▸ What you need to do
Show each line of the records below where the word "computer" occurs.

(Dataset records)
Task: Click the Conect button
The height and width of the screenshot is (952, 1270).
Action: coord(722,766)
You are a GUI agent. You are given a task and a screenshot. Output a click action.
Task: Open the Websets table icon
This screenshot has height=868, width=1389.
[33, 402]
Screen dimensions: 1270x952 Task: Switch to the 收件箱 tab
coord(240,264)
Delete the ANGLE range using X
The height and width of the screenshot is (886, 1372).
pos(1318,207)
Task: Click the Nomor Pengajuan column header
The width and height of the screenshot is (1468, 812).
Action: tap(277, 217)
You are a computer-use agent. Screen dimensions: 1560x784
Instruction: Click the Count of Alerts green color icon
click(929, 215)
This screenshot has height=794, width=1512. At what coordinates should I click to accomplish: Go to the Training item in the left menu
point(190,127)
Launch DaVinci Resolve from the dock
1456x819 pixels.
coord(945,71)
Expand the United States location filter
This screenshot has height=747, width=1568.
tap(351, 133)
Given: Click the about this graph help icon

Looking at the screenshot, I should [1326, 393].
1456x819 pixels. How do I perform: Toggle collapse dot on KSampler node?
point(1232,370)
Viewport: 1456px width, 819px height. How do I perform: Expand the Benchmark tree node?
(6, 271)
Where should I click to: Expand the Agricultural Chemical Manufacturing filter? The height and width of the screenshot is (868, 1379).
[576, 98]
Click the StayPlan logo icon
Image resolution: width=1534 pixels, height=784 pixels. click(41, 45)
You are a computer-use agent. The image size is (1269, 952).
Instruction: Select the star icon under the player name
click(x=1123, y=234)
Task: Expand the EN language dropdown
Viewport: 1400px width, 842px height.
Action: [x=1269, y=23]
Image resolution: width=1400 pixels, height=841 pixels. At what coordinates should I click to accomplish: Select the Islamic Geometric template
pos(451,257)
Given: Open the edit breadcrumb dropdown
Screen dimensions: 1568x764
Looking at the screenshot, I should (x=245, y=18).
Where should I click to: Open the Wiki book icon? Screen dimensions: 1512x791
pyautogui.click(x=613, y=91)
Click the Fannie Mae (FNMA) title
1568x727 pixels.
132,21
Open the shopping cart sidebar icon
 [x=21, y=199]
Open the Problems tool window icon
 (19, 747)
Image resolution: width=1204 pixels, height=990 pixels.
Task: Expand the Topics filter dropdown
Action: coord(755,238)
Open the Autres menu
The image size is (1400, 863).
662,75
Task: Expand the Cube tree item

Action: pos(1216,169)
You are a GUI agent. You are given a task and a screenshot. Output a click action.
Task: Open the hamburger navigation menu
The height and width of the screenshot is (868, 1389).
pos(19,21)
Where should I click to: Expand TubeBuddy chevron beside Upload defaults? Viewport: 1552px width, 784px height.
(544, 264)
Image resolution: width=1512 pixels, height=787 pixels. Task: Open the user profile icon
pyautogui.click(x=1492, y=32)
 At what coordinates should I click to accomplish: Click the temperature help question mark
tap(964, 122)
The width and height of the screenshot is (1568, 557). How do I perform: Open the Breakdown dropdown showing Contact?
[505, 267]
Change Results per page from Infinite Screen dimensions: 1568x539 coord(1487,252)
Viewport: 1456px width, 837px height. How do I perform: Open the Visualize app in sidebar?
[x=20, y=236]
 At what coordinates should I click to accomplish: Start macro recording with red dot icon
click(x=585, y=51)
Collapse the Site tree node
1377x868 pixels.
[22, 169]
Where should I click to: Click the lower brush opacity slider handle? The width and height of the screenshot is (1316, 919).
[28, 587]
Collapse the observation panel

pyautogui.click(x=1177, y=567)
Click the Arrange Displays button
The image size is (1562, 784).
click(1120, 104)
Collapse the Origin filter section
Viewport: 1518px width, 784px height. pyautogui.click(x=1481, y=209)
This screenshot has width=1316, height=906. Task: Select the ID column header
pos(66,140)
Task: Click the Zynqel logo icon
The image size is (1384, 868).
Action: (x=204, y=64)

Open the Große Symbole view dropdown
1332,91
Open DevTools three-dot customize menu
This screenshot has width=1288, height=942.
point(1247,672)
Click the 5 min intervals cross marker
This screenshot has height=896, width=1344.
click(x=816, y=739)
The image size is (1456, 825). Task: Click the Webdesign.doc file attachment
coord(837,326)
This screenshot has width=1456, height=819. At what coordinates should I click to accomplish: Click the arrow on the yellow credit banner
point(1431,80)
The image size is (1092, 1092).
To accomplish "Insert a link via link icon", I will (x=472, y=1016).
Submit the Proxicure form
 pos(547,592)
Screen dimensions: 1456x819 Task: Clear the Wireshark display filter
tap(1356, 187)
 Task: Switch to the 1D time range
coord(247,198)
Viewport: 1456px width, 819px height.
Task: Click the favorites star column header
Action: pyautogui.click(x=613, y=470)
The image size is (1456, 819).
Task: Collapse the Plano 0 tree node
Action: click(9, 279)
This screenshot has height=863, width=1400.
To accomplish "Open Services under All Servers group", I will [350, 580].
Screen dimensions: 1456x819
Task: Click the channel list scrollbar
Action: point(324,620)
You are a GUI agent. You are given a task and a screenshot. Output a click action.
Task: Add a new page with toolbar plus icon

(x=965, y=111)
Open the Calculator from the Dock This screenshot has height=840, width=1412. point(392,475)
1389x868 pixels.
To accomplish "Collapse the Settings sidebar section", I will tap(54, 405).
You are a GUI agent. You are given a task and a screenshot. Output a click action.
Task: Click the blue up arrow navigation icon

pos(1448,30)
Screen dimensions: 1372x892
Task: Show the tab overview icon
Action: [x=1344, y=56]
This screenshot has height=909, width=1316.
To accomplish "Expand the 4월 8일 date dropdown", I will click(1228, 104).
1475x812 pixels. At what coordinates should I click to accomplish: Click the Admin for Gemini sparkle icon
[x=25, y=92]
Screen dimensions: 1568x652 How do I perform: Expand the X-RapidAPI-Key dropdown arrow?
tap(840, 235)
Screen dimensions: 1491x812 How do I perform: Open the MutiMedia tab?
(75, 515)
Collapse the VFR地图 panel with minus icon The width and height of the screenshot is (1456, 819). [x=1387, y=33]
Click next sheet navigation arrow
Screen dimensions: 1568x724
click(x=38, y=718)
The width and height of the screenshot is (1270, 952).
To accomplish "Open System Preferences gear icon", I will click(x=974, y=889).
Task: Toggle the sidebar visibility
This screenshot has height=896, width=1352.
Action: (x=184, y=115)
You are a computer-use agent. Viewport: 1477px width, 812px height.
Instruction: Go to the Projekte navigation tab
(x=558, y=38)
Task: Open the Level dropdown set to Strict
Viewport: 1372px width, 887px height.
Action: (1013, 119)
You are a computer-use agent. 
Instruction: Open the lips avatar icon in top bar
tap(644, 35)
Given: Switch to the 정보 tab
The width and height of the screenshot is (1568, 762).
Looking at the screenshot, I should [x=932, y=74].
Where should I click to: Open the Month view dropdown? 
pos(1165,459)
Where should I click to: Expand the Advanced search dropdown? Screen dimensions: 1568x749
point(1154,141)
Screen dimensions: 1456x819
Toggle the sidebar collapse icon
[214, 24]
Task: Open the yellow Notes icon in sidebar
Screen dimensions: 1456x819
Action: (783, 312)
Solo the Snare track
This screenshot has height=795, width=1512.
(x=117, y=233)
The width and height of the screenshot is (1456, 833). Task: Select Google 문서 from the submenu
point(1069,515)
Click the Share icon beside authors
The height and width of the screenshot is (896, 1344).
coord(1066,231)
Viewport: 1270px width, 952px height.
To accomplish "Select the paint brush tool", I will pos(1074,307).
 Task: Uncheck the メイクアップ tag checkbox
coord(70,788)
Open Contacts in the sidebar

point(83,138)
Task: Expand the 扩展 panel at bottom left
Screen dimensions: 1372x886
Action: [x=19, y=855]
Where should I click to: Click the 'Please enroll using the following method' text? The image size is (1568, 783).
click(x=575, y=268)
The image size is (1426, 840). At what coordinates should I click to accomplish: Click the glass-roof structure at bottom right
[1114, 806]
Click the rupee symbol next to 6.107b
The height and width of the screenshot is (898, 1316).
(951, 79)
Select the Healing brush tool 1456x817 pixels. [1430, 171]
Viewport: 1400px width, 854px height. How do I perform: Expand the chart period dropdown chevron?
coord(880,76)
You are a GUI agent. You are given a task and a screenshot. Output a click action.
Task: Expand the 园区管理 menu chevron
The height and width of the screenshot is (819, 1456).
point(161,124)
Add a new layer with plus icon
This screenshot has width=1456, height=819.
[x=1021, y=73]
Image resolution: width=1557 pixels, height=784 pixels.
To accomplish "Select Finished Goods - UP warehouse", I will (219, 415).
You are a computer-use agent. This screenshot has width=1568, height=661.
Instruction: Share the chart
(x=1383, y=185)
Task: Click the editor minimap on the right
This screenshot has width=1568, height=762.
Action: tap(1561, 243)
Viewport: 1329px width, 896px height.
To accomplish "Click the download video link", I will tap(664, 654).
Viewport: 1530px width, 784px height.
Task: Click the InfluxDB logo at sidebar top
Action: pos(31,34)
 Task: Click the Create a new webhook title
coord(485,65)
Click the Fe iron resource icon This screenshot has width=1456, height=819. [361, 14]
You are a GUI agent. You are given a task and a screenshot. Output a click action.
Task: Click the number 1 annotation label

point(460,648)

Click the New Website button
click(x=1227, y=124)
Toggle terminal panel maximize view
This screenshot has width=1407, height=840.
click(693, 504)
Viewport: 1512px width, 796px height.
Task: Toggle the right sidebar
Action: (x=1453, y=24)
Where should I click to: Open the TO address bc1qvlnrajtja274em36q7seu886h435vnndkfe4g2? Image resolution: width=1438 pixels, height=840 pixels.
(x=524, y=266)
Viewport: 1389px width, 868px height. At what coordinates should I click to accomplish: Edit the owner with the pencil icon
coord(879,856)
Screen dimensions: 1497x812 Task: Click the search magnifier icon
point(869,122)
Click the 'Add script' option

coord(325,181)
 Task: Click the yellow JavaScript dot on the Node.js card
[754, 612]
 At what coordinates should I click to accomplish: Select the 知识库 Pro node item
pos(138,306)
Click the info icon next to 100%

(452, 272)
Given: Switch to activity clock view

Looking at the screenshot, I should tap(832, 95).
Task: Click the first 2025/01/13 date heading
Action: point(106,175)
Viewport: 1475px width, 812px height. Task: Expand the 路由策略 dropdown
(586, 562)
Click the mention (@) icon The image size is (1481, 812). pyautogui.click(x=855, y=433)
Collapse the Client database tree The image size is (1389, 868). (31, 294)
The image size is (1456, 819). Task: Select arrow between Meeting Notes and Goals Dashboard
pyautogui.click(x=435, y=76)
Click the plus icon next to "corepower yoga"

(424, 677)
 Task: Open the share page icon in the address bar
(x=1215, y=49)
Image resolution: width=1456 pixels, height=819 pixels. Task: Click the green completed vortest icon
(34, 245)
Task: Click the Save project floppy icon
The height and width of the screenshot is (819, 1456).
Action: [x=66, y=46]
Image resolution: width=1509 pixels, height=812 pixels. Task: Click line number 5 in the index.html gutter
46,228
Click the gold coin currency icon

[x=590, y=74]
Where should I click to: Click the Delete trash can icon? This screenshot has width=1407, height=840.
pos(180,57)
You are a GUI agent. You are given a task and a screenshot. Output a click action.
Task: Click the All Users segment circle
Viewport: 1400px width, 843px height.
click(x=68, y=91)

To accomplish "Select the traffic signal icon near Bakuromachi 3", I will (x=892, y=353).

▸ Solution for this exercise
You are a computer-use agent. Screen dimensions: 1560x784
You are a computer-use agent. The image size is (1269, 952).
You are a computer-use agent. Viewport: 1477px width, 812px height.
You are a computer-use agent. 
You are a computer-use agent. This screenshot has width=1568, height=661.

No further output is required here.